Anonymous Coward | more than 5 years ago | (#27741053)

we already know you're a bunch of dick smoking faggots.

Neat concept (2, Interesting)

Demonantis (1340557) | more than 5 years ago | (#27741129)

I like the idea it makes the computer much more efficient. The one design decision that confuses me is the choice of using the nic card. I guess it benefits those without a router, but couldn't you just develop a os for a nas that does the exact same thing. Main benefit is that it doesn't require a proprietary nic card designed for torrenting.

I call bullshit (-1, Troll)

Anonymous Coward | more than 5 years ago | (#27741171)

I've been "in" computers for a good deal of my professional life and I've never downloaded a file, legal or otherwise, using bit torrent. I just don't care to. But here on Slashdot it's such a BIG DEAL, as if so many people do it. So many slashdotters perhaps, but out in the Real World, meh.

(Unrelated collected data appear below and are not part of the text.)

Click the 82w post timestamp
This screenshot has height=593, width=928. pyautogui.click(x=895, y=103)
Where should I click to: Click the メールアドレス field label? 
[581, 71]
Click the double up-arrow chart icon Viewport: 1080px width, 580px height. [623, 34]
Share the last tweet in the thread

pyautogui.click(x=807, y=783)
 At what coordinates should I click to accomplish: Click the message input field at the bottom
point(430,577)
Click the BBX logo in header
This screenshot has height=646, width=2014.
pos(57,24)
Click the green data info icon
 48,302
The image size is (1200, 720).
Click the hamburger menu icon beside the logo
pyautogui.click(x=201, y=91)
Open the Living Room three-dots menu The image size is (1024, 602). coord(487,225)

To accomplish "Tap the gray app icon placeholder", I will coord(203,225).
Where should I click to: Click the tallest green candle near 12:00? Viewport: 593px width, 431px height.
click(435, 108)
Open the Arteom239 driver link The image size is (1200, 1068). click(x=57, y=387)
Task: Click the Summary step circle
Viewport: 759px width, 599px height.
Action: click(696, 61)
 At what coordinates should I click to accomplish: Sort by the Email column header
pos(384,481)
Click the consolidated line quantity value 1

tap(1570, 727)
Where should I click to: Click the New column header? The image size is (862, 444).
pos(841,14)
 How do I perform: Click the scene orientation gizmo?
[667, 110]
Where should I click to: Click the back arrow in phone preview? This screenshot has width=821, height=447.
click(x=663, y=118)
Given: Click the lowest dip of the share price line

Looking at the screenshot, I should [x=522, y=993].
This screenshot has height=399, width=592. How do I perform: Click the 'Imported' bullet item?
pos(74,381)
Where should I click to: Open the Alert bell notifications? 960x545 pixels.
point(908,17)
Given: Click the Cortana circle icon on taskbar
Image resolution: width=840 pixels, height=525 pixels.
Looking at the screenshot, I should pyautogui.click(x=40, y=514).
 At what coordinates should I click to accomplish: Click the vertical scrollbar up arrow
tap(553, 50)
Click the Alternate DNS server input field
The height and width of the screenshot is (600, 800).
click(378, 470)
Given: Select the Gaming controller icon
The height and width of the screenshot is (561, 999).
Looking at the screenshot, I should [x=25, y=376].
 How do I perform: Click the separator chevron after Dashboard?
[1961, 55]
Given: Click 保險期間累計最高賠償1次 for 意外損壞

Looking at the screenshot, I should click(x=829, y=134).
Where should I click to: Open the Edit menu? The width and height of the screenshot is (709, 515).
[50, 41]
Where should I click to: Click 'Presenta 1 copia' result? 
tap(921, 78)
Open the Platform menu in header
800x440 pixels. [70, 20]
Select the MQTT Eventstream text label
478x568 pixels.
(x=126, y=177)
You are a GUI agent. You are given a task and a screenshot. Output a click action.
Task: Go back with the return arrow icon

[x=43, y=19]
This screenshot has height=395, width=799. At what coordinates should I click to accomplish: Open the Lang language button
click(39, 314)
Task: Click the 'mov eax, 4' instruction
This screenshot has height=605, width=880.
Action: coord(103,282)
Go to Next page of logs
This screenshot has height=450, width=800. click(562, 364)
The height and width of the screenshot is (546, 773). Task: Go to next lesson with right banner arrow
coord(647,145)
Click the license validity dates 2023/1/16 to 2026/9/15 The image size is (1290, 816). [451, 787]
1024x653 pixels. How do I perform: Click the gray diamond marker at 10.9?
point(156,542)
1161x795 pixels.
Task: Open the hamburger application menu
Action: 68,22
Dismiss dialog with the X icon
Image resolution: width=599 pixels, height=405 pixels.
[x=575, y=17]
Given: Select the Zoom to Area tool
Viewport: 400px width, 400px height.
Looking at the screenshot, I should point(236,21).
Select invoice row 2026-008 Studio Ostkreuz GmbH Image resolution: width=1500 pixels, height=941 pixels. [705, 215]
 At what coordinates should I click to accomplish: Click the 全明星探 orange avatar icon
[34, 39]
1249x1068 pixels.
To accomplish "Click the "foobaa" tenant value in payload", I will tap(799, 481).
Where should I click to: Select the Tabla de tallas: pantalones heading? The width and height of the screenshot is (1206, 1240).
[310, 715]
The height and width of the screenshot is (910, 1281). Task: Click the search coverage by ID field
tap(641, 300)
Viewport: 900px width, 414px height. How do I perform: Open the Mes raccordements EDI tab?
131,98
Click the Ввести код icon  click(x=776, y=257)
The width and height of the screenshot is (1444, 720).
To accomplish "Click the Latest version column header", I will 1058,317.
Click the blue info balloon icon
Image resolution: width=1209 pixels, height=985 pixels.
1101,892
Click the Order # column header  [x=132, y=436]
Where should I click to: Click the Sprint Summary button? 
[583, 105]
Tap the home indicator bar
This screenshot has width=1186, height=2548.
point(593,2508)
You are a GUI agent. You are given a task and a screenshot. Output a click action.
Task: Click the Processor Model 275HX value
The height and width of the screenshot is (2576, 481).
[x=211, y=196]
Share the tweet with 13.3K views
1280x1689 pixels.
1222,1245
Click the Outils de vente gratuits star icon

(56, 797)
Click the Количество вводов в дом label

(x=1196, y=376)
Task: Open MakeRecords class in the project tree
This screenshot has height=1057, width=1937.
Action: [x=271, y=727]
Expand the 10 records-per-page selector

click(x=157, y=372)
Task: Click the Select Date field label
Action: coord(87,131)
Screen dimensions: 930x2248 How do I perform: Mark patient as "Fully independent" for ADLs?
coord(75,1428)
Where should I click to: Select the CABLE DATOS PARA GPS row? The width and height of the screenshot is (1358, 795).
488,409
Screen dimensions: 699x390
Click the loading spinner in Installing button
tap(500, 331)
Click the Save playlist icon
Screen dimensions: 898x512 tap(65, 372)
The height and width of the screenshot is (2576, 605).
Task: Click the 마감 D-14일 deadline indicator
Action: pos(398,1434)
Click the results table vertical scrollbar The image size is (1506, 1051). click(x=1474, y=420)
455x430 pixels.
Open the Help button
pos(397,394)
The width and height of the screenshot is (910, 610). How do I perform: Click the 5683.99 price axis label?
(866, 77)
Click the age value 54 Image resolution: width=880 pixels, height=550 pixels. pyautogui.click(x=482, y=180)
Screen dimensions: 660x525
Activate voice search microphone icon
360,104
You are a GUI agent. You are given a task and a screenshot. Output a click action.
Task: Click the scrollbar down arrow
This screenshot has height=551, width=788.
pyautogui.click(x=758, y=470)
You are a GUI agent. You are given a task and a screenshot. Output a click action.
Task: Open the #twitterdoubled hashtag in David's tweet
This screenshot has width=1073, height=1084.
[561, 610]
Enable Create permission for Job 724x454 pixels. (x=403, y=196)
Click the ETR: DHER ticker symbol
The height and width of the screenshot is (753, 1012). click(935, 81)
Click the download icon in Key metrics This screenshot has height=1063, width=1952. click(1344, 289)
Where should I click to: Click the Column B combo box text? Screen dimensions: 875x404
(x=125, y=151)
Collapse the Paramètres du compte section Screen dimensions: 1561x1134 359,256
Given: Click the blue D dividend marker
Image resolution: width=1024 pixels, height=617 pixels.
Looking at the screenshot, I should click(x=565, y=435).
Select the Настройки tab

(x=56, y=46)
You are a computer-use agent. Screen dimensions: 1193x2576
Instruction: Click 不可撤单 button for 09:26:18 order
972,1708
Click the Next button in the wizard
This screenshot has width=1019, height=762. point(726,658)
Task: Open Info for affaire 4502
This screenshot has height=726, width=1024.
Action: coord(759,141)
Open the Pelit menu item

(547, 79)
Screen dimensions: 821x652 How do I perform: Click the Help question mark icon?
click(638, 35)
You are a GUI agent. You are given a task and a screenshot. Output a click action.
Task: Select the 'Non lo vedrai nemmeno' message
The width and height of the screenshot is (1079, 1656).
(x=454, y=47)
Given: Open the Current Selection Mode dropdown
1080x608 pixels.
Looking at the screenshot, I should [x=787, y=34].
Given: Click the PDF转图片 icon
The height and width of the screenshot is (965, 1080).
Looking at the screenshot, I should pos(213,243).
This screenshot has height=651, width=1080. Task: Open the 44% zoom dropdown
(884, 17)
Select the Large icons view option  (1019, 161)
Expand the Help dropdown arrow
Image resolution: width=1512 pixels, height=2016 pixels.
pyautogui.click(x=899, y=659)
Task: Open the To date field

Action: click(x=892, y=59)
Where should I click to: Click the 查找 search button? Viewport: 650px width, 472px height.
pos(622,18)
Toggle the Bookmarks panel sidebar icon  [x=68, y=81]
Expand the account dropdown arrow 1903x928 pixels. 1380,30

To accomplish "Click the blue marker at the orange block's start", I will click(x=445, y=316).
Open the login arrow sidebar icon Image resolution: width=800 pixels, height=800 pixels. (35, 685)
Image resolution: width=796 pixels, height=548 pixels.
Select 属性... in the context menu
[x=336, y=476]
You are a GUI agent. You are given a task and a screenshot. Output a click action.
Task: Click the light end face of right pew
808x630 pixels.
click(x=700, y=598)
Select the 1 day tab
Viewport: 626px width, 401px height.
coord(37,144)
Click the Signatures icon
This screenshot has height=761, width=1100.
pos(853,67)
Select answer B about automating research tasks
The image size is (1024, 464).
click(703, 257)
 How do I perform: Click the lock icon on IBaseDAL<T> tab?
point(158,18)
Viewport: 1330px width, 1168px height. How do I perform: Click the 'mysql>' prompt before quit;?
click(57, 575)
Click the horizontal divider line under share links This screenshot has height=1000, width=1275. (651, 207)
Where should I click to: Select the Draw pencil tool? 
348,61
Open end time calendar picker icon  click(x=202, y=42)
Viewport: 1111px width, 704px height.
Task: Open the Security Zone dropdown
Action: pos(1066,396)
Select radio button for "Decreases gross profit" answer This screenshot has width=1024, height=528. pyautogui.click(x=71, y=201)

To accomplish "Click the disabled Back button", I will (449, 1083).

This RIAA torrent business is just like pornography; the volume is huge but mostly because the file format is huge. Don't equate that to popularity across the population. Nobody gives a shit about microscopic torrent clients other than the RIAA (because it keeps their criminally executed quest in the public eye) and the Slashdot crowd (because they're locked in a macabre dance with the RIAA, like praying mantises, where one of you keeps fucking after your head has been chewed off by the other.)

Yippee (0)

Anonymous Coward | more than 5 years ago | (#27741175)

Right, so they've created a prototype of what's been running on my old NSLU2 box for the last several months: NSLU2 + screen + rtorrent + flexget.py + ccxstream = all this and much more

Total cost: $0 (well, I had the NSLU2 plus a 8Gb USB key lying around)

something similar (3, Interesting)

tibman (623933) | more than 5 years ago | (#27741333)

My housemate has something similar. It's the typical NAS with two drives, but the cool part is the web interface. You can c&p torrent urls straight into it and even manage all your existing torrents through the web interface. So every computer in the house has a central torrent location. When it's time to play L4D we don't have to go around checking which machine is sucking all the band, we just log into the NAS and pause the torrents.

Just went and looked at it. It's a D-link DNS 323 (company link: http://www.dlink.com/products/?pid=509 [dlink.com] ).

I'd say the d-link beats the Microsoft research team's device (even though gumstix is awesome). No pc required and it can sit anywhere on your network.